Il paesaggio a lato sinistra della Gioconda è proprio quello dell’Adda. E sulla destra, la più importante cripto immagine (figurazioni d’ombra tipiche di Leonardo) sembra mascherare proprio il ritratto di Francesco, sotto l’aspra barba e i riflessi “depistanti”.
Ci fu forse un patto segreto tra i due pittori e compagni di esperienze, tanto da farli divenire “amici per la pelle” e per la vita?

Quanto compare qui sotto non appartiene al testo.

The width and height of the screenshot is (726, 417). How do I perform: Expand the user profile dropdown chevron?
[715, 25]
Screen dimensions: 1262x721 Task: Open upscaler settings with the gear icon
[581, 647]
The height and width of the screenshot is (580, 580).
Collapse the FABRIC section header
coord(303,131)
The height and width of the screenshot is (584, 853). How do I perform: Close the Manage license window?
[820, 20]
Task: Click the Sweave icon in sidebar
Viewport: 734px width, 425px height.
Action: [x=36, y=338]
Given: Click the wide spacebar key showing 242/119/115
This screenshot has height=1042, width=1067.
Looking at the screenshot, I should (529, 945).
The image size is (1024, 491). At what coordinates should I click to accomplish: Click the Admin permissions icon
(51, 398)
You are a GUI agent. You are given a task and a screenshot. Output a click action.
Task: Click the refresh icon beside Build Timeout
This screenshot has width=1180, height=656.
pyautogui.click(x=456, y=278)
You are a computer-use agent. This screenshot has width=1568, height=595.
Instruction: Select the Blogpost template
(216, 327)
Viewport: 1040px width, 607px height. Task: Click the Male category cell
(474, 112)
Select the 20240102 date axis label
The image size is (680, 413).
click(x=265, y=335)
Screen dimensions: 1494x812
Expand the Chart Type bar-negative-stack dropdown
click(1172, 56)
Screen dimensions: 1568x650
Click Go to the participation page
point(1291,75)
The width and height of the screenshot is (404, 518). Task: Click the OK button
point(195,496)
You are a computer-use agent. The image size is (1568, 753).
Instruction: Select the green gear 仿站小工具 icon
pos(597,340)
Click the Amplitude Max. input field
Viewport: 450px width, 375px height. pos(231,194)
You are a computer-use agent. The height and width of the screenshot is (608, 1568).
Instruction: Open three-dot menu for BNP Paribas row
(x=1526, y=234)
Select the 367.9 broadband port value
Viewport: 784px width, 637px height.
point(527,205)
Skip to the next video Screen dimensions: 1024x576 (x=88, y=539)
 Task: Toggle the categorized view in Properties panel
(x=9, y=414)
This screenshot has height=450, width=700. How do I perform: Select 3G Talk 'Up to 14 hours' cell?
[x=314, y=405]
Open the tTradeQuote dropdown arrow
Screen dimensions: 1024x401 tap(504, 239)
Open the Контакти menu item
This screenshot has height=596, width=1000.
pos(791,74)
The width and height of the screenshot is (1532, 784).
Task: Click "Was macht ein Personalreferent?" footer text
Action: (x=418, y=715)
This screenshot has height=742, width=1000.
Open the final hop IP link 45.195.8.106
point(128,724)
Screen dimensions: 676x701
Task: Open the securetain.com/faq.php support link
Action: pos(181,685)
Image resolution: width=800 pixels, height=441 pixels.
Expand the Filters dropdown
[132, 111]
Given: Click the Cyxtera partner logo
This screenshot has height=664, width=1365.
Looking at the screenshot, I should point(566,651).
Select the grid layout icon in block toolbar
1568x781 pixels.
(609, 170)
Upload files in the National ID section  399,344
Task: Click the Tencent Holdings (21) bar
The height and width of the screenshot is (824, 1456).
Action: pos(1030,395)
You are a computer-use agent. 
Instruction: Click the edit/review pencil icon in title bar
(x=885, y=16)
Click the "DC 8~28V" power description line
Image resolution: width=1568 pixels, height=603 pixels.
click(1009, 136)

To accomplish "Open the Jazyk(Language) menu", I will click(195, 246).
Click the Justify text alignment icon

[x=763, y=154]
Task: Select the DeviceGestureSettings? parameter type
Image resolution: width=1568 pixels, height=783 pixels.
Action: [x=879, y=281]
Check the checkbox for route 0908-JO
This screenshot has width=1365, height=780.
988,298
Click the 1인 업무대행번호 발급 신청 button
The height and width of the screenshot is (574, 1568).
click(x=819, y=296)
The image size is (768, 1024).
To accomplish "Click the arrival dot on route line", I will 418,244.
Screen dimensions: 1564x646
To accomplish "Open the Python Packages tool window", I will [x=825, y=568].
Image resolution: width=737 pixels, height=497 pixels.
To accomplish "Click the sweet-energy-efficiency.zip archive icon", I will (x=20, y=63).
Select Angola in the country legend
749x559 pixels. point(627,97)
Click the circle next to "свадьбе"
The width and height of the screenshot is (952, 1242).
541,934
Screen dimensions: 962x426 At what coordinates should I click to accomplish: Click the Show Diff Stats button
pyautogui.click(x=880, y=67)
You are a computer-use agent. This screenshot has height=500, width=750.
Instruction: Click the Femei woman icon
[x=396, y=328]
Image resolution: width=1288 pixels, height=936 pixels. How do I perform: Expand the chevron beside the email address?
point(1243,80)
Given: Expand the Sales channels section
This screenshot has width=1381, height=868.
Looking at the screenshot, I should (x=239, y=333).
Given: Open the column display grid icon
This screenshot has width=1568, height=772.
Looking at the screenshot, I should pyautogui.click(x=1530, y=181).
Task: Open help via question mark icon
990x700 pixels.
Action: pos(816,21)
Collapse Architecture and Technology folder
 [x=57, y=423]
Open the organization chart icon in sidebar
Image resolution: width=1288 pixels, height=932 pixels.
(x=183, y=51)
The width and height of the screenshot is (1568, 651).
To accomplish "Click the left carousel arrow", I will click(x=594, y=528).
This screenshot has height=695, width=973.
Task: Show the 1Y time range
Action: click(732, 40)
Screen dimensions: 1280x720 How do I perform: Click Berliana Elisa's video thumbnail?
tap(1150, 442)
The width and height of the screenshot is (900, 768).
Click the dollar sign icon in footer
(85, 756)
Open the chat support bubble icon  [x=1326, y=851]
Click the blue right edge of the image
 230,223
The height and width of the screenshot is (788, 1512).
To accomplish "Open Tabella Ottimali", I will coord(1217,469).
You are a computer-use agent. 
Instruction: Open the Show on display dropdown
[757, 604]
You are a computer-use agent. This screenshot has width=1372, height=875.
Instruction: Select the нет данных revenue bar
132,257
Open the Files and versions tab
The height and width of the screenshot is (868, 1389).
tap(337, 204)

Certo, come si sa, il Melzi restò con il maestro, anche nella malattia e dopo la sua morte per un gigantesco lavoro di interpretazione/immedesimazione della sua opera.

Il quadro della Gioconda non fu consegnato all’iniziale ispiratrice fiorentina – Leonardo e Francesco furono ospitati dal 1516 presso il Castello di Cloux (Amboise) dal re di Francia, cui probabilmente era già stato promesso il quadro. Infatti, esaminando con una lente di ingrandimento le buone riproduzioni disponibili, si possono notare cifre incolonnate e firme, il che può avere una sola spiegazione: anticipi “in conto” di chi alla fine avrà l’opera, pare per 4.000 scudi.

Nel frattempo, Leonardo ritoccava continuamente quella immagine. La fiorente borghese sposa d’un commerciante – sotto le vernici “olio et erbe” (papa Leone X come ricorda il Vasari, le stigmatizzò in un gustoso aneddoto) che ne scurivano e affinavano il volto, lentamente cambiava.

Forse, inconsciamente, gli occhi di Gioconda diventavano quelli di Francesco cui Leonardo doveva tanto, fin da quando gli aveva scritto, in uno dei momenti più neri della sua vita, affinché lo raccomandasse al governatore di Milano per il pagamento del suo lavoro a S. Cristoforo-Olona. E Francesco, pur ancora quasi fanciullo, si era prodigato per lui. Come più tardi, quando divenne per lui il braccio destro, che gli si era paralizzato per il progredire della malattia. Fino a dedicargli la vita affinché il mondo conoscesse davvero la grandezza del suo spirito e del suo genio.